CARNAVAL SEM MÁSCARA
É preciso esclarecer tudo, sem as artimanhas de editores de tevê que mostram três minutos dos melhores momentos e o desavisado fica pensando que tudo está às mil maravilhas. O campeonato ainda está morno e não apresenta grandes novidades. O veterano Ramon continua sendo o melhor de todos e ainda não se surgiu nenhuma revelação de destaque.
O maior favorito de todos, o Vitória, atual tricampeão e detentor de oito títulos nesta década está na frente de todos, mas sem brilho. Joga para o gasto e até dá a impressão, em certos momentos, que o faz com certo fastio, sem alegria, retratando o mormaço que os termômetros estão acusando neste verão calorento. Falta mais vibração em todo time, mais jogo de cintura, mais flexibilidade e criação no meio-campo.
O Bahia vacila muito e por isso mesmo não tem encontrado apoio de sua fanática torcida que, neste último domingo nem chegou aos 3 mil em Pituaçu, onde manda os seus jogos e cuja expectativa, depois da contratação de Renato Gaúcho, seria de estar sempre apinhado, falando vagas e gente na porta querendo entrar. E sabe por que tem faltado gente nos jogos tricolores? Porque o time não tem inspirado confiança, ainda muito carente de um esquema de jogo e com os craques contratados muito longe de empolgarem a “nação”.

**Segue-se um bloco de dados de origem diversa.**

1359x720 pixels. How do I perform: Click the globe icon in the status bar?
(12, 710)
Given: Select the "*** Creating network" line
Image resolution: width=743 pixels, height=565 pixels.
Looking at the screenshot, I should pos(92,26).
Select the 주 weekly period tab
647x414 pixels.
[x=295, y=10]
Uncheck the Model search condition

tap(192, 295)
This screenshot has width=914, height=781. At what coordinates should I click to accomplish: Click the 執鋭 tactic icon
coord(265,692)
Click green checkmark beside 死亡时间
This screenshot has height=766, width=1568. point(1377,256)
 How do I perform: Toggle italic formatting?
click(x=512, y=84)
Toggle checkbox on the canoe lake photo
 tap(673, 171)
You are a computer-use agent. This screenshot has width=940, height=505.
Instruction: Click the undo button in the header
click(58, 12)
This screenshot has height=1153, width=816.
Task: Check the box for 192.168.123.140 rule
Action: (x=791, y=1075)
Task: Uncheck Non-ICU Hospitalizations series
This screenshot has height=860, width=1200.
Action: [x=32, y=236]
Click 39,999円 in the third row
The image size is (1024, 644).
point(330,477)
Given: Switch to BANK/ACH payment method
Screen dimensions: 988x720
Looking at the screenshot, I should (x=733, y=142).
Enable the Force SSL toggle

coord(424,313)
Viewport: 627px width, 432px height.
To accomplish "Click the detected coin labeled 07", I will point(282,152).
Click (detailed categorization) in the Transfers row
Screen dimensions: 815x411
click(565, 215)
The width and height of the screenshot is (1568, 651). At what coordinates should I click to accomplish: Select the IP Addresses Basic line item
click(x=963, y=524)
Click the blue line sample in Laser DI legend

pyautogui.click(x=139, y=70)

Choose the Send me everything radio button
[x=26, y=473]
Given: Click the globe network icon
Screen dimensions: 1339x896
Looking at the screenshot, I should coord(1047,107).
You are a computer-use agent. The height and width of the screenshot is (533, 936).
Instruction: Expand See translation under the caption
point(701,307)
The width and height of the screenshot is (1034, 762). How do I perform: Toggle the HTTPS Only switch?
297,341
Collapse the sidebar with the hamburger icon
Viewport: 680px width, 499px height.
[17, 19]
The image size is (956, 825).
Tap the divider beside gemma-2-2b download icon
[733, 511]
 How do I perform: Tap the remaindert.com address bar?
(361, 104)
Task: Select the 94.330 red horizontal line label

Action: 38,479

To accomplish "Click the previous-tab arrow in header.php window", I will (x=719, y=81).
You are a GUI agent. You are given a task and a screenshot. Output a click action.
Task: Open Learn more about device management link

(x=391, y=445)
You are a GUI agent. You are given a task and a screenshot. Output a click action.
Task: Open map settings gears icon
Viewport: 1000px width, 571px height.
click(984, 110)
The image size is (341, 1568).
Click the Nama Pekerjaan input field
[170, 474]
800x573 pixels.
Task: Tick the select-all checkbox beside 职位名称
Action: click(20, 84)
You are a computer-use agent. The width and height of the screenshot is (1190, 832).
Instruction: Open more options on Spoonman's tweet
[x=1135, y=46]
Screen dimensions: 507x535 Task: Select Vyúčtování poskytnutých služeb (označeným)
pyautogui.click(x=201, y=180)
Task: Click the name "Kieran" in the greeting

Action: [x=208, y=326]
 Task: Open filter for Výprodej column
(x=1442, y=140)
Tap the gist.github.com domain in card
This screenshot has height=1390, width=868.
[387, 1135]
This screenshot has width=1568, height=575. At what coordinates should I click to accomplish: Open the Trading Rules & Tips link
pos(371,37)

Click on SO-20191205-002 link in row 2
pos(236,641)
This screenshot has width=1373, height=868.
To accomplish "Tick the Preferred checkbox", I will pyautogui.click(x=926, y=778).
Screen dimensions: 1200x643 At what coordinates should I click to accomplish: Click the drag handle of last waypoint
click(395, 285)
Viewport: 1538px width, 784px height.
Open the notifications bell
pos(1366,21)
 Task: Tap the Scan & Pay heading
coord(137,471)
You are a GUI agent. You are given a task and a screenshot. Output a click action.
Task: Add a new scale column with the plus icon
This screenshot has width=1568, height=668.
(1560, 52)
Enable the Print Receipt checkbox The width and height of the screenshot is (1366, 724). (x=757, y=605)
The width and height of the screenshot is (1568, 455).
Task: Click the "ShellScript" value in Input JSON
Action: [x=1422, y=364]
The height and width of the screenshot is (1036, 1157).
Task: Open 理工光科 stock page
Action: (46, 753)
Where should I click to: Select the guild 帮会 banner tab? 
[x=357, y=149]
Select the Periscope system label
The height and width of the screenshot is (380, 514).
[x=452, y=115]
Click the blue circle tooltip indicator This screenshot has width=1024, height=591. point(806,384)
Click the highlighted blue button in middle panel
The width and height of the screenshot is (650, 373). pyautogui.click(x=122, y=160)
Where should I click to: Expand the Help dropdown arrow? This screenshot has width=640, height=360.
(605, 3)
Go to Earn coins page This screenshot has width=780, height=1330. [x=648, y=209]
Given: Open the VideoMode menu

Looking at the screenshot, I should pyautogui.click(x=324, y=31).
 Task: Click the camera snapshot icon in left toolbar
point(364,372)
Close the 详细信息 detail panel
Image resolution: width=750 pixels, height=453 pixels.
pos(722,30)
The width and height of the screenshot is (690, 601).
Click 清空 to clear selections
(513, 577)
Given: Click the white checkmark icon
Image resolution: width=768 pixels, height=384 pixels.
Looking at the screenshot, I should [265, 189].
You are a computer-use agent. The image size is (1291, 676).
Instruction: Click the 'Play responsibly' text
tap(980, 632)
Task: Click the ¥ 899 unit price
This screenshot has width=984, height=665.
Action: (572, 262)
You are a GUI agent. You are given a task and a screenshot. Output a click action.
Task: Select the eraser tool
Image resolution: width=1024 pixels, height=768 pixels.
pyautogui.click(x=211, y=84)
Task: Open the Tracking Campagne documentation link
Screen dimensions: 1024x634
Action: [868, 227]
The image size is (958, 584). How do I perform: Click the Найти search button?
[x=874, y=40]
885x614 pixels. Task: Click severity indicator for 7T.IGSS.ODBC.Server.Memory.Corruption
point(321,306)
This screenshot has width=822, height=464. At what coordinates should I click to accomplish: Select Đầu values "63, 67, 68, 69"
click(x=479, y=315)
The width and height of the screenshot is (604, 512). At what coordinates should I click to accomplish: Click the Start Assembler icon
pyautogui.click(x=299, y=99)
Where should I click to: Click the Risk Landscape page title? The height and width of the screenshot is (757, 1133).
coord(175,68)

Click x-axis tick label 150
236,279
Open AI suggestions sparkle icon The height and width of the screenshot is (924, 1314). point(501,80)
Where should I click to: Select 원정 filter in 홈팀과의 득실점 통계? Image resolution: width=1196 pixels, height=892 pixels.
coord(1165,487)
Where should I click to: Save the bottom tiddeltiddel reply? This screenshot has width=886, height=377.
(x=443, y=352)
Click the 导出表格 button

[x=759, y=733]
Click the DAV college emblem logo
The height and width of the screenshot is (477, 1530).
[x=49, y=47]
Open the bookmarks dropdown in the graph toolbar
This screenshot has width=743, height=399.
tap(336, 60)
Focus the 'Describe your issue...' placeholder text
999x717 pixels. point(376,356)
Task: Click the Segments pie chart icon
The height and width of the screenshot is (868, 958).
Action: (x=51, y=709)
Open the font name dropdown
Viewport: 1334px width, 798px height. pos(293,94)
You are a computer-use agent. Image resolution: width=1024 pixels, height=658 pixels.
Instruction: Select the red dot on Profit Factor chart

No interior, o Fluminense até que segue bem; o Conquista assim, assim; o Madre de Deus surpreende, sendo o único ainda invicto, mas só com duas vitórias; o Camaçari já pode ser considerado como adversário difícil; os outros não fedem nem cheiram e o Colo Colo parece que se encaminha mesmo para uma das vagas à segunda divisão.
Agora, até a próxima semana, tudo é Carnaval e é um bom momento para favoritos e coadjuvantes não se excederem na festa e procurarem renovar suas forças. Nesta quarta o Bahia vai ao Espírito Santo enfrentar o Vitória pela Copa do Brasil e se fizer o dever que todos esperamos (ganhar com diferença de dois ou mais gols) não vai precisar de nova partida contra o fraco representante capixaba.
E como estamos às vésperas de Momo, é muito prudente não se fantasiar o nosso futebol com a máscara do devaneio, porque isso só vai trazer maiores decepções.